Revue Porte Ouverte

Les droits des détenus

Par Propos recueillis par Jennifer Cartwright,
ASRSQ

S’impliquer auprès des détenus : Rencontre avec Marie Beemans

Marie Beemans est âgée de 17 ans la première fois qu’elle entre en contact avec le monde carcéral. Depuis lors, elle n’a cessé de s’impliquer auprès des détenus. Dévouée et anticonformiste convaincue, elle est de toutes les luttes, intervenant autant auprès des médias que des Commissions parlementaires. Pendant longtemps présidente du Conseil des Églises pour la justice et la criminologie et membre du conseil d’administration de l’ASRSQ, elle a aussi participé à la mise sur pied du programme Face à face permettant aux personnes incarcérées de recevoir la visite de bénévoles. En 2001, dans le cadre de l’année internationale des bénévoles, le gouvernement honorait son engagement exemplaire.

«Je visite le milieu carcéral depuis presque 60 ans : les conditions de détention ont beaucoup changé. Je pense entre autres au film Histoire de pen (1) : maintenant, ce genre de scénario est impossible. C’est vrai qu’il y a quelques détenus en trop et qu’il va y en avoir plus avec Harper si ça continue, mais on est prêt à construire des prisons…

Le problème avec la détention, c’est qu’on prend quelqu’un qui a eu des problèmes avec la notion de pouvoir et qu’on le met dans un milieu totalitaire. On prend quelqu’un qui n’a pas respecté les droits des autres, et on lui manque de respect. On prend quelqu’un qui agit de façon non responsable et on lui ôte toute responsabilité, ce qui fait que les détenus ne peuvent ni s’affirmer ni être des individus à part entière. Ce qui est déplorable, c’est que le Canada fait partie des pays qui condamnent aux plus longues sentences et que les détenus sont incarcérés de plus en plus longtemps. À la fin de leur peine, ils sont complètement démunis : ceux qui ont purgé de longues sentences sont comme des adolescents de 40, 50 ans.

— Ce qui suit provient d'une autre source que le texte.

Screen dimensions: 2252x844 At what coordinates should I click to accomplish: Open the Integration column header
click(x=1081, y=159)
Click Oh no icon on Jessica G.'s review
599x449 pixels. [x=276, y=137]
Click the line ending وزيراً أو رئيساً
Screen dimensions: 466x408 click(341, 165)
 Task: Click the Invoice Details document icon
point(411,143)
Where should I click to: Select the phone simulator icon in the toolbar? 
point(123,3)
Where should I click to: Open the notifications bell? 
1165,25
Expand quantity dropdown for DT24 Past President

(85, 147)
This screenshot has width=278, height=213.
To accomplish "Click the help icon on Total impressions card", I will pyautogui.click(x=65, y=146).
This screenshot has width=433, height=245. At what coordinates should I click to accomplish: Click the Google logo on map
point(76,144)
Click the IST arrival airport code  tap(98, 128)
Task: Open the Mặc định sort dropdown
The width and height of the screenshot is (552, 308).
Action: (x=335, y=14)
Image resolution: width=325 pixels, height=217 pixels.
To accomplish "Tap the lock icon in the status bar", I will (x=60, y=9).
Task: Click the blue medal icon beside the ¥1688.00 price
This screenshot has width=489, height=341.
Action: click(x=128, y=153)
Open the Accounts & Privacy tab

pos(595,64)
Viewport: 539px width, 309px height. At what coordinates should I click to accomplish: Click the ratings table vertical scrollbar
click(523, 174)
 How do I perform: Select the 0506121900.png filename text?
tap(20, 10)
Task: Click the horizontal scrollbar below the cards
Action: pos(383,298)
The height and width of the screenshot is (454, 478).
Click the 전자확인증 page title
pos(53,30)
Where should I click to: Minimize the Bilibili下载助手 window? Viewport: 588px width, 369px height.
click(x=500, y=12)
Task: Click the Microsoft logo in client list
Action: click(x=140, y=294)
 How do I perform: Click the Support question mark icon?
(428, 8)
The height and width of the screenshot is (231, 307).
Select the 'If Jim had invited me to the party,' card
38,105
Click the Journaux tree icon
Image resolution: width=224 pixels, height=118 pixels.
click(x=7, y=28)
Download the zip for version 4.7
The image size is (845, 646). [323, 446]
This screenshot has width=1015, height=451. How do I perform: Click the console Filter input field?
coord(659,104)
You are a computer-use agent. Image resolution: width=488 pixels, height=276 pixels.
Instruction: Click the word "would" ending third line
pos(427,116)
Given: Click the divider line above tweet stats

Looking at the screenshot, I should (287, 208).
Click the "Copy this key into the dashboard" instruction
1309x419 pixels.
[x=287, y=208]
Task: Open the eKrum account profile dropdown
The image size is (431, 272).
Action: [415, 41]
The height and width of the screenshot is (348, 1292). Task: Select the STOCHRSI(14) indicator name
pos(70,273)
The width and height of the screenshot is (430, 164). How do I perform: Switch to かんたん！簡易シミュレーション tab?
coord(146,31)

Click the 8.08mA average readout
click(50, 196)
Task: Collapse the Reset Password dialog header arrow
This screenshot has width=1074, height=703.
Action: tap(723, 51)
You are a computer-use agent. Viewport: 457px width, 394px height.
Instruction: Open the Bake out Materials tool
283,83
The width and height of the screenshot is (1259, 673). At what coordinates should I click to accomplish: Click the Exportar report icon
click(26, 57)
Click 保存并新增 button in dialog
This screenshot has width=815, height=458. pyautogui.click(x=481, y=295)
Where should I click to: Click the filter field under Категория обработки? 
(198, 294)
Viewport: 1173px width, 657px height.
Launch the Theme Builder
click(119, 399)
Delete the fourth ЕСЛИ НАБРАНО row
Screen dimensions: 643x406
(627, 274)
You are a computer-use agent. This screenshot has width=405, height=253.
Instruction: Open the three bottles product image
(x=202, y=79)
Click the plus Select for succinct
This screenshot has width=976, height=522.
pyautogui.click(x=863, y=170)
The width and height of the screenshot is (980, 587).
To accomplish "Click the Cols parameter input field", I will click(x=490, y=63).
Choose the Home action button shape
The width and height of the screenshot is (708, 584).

Quand on me demande pourquoi je ne m’occupe pas des victimes, je réponds que je m’en occupe souvent, des victimes : ce sont souvent elles qui se ramassent en dedans.

Les droits des détenus

Je dirais qu’au fédéral, 1982 marque un point tournant au niveau de la problématique des droits des détenus. La Charte canadienne des droits et libertés venait d’être promulguée, puis, en juillet, une émeute a éclatée à Archambault, faisant cinq morts et sept blessés. Ces deux événements ont contribués à la publication, un peu plus tard, de la mission des services correctionnels. Par contre, depuis quelques années, ces textes — qui parlent entre autres de réinsertion — semblent avoir été relégués aux oubliettes.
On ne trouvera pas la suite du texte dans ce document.